Copy out the stretch from the line containing "coordinates (139, 139)." through the line containing "at (19, 353).", reproducing those lines without any change.

::: Recorded information

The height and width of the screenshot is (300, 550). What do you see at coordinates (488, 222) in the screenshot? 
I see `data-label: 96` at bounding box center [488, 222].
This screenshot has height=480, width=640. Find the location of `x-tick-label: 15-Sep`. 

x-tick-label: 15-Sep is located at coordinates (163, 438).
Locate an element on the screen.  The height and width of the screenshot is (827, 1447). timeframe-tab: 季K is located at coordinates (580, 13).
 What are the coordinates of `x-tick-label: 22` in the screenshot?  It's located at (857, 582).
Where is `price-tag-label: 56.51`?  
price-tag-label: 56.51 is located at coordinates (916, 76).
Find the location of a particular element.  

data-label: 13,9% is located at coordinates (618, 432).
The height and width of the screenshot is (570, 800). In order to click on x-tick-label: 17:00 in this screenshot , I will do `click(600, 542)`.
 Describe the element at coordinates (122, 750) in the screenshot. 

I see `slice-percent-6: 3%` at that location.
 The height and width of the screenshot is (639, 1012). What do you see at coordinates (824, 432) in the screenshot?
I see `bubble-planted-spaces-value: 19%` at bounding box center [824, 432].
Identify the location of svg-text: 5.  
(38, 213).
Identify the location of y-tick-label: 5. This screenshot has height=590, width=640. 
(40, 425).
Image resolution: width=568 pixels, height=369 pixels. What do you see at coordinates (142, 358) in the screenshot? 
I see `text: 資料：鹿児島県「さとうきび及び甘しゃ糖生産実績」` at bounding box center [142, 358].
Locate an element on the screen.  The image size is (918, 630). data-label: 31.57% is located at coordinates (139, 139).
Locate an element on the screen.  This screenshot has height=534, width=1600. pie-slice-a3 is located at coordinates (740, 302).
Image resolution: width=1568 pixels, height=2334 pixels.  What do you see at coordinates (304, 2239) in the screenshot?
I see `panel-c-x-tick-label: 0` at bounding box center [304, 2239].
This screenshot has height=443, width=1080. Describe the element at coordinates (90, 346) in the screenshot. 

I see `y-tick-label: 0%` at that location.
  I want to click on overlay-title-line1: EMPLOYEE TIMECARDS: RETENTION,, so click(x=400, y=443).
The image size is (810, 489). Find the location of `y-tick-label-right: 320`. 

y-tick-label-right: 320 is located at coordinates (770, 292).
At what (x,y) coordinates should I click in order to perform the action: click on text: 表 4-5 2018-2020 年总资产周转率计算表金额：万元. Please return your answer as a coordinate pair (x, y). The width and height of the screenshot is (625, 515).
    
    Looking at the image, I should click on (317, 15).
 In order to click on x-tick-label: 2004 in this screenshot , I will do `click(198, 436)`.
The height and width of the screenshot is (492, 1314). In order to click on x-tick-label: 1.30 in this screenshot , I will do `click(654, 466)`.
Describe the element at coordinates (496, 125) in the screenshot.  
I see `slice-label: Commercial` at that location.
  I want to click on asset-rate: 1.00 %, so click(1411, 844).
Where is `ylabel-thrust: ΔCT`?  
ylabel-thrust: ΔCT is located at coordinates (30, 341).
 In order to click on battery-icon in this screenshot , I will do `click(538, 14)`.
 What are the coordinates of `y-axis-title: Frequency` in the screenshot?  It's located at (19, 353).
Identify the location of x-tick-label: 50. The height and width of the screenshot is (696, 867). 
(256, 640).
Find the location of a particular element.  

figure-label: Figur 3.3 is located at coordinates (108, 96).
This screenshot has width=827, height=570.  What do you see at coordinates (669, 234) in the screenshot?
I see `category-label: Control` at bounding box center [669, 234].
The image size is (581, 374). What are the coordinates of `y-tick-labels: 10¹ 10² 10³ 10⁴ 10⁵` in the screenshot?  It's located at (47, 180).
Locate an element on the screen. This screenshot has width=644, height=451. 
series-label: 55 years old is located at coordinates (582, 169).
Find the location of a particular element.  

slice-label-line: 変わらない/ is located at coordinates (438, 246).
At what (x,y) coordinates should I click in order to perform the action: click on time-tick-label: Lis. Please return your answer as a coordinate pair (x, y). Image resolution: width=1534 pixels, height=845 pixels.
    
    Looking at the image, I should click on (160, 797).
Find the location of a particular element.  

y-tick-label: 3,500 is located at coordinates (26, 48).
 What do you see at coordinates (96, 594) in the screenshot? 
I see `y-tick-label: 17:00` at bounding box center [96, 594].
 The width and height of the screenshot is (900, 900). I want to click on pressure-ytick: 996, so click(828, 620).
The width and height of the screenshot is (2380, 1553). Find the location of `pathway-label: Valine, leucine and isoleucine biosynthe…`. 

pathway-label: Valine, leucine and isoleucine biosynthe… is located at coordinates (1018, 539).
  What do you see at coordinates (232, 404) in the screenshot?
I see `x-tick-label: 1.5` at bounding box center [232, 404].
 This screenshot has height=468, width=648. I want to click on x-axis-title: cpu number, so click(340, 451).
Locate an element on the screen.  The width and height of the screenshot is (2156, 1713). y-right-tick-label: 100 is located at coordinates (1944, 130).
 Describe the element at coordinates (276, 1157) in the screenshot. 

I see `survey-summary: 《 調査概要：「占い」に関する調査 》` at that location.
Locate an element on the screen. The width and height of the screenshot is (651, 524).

::::::

- Solution below:
Locate an element on the screen.  The image size is (918, 630). data-label: 31.57% is located at coordinates (139, 139).
Locate an element on the screen.  This screenshot has height=534, width=1600. pie-slice-a3 is located at coordinates (740, 302).
Image resolution: width=1568 pixels, height=2334 pixels.  What do you see at coordinates (304, 2239) in the screenshot?
I see `panel-c-x-tick-label: 0` at bounding box center [304, 2239].
This screenshot has height=443, width=1080. Describe the element at coordinates (90, 346) in the screenshot. 

I see `y-tick-label: 0%` at that location.
  I want to click on overlay-title-line1: EMPLOYEE TIMECARDS: RETENTION,, so click(x=400, y=443).
The image size is (810, 489). Find the location of `y-tick-label-right: 320`. 

y-tick-label-right: 320 is located at coordinates (770, 292).
At what (x,y) coordinates should I click in order to perform the action: click on text: 表 4-5 2018-2020 年总资产周转率计算表金额：万元. Please return your answer as a coordinate pair (x, y). The width and height of the screenshot is (625, 515).
    
    Looking at the image, I should click on (317, 15).
 In order to click on x-tick-label: 2004 in this screenshot , I will do `click(198, 436)`.
The height and width of the screenshot is (492, 1314). In order to click on x-tick-label: 1.30 in this screenshot , I will do `click(654, 466)`.
Describe the element at coordinates (496, 125) in the screenshot.  
I see `slice-label: Commercial` at that location.
  I want to click on asset-rate: 1.00 %, so click(1411, 844).
Where is `ylabel-thrust: ΔCT`?  
ylabel-thrust: ΔCT is located at coordinates (30, 341).
 In order to click on battery-icon in this screenshot , I will do `click(538, 14)`.
 What are the coordinates of `y-axis-title: Frequency` in the screenshot?  It's located at (19, 353).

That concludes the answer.